Once completed it uses inotify to monitor changes in the MailDir and converts
them into REST operations for the cloud.

After changes to the remote mailbox are completed the local maildirs are again
forced to match the cloud and take on any changes made on the server.

## UID matching

All mailbox schemes generate some kind of unique ID for each message. This is
not related to the Message-ID headers of the email. Matching two emails
together without having the contents of both is troublesome.

Instead CMS uses the content hash of each message as the UID and maintains
caches for mapping each mailbox's unique UID scheme to the content hash. This
avoids having to re-download messages upon each startup.

To eliminate races, and for general sanity, a directory containing hard links
to each message, organized by content hash, is maintained automatically.
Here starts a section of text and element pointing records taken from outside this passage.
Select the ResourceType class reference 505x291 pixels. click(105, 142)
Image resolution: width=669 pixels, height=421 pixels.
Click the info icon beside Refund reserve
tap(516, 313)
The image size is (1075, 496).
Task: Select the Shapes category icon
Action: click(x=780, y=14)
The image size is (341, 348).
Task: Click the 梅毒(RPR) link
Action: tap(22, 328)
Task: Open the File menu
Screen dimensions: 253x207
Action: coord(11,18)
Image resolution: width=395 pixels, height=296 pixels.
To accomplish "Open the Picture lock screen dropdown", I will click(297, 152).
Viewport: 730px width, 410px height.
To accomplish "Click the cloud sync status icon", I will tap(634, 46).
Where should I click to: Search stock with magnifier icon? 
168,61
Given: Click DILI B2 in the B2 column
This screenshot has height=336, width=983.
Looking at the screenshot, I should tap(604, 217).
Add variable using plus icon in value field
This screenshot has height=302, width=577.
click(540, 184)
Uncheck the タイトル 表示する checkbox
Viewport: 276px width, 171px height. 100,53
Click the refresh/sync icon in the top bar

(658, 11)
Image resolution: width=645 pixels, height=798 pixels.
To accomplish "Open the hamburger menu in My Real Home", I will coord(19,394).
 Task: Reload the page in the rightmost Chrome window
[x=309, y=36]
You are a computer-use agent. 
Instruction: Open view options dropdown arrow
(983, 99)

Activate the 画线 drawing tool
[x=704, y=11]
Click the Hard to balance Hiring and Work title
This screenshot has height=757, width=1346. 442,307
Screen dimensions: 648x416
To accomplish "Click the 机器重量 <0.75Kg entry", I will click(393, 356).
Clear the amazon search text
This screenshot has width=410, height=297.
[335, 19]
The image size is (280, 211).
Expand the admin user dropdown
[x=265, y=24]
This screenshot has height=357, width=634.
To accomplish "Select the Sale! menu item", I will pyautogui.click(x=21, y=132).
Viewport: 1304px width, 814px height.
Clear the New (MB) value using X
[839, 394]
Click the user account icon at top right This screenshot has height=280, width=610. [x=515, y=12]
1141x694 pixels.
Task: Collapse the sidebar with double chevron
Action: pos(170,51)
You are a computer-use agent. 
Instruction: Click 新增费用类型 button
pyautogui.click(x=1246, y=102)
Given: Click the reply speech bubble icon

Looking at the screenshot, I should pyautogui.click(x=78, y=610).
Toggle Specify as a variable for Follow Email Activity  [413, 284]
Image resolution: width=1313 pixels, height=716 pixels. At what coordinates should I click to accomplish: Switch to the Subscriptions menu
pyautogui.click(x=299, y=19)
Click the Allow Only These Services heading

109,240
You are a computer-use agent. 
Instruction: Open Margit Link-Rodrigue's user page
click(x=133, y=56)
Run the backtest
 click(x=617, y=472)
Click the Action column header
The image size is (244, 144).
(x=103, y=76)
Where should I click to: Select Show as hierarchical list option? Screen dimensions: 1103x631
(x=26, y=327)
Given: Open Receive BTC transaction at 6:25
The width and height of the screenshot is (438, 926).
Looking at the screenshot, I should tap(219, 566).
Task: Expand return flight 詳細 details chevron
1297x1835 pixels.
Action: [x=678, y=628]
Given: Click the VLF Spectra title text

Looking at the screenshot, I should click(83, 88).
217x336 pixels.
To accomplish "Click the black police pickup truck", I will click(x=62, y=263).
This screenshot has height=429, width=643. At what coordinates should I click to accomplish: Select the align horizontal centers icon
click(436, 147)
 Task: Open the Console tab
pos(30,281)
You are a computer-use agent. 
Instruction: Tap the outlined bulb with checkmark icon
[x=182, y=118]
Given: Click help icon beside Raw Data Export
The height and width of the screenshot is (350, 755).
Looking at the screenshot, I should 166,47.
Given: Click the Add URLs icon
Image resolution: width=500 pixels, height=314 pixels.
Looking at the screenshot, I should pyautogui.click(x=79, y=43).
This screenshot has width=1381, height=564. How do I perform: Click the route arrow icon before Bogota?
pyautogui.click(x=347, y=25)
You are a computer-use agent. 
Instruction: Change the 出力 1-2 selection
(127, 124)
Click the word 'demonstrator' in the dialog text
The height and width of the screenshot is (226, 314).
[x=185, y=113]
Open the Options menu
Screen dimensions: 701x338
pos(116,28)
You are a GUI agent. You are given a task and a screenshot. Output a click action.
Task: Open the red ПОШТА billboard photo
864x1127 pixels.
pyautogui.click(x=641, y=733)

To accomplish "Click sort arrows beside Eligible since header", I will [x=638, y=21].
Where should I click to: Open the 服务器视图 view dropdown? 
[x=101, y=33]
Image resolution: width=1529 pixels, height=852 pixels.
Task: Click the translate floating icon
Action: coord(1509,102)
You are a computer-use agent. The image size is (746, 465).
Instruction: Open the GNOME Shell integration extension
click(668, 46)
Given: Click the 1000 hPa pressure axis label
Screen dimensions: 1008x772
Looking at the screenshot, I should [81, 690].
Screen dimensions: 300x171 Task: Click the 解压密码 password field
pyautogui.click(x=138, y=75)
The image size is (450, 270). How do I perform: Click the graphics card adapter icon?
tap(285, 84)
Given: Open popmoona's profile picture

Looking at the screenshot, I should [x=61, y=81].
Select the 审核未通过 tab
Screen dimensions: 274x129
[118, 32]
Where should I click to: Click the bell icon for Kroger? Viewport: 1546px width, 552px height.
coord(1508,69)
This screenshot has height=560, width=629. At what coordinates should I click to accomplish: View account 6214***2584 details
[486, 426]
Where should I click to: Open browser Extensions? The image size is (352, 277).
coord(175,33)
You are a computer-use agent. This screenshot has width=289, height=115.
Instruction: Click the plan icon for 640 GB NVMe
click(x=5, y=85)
With this design the maildir files are never disturbed. Even if the cloud side
changes UIDs the content hash matching will keep the same filename for the
maildir after re-downloading the message.

# Future Work/TODO
- Use delta queries on mailboxes with MS Graph. Delta queries allow
  downloading only changed message meta-data and will accelerate polling of
  large mailboxes.
- Implement an incremental JSON parser for GraphAPI.owa_get_notifications.
  Currently push notifications only work for a single mailbox as there is no
  way to determine which mailbox the notification was for unless the
  incremental JSON generated by the long-lived connection is parsed.
- Support gmail. While gmail has a much better IMAP server than Offce365, it
  is fairly straight forward to implement its version of a REST protocol to
  give basically the same capability set.
- Provide some web-app on 'http://localhost:8080/'. CMS launches a web browser
  using the Python webbrowser module to open a browser window on the URL,
  however this is only functional for desktop cases. Ideally just having a
  browser tab open to the URL would allow CMS to send some push notification
  to trigger authentication cycles, avoiding the need to open a new browser.
  This is probably essential for headless usage if token lifetimes are short.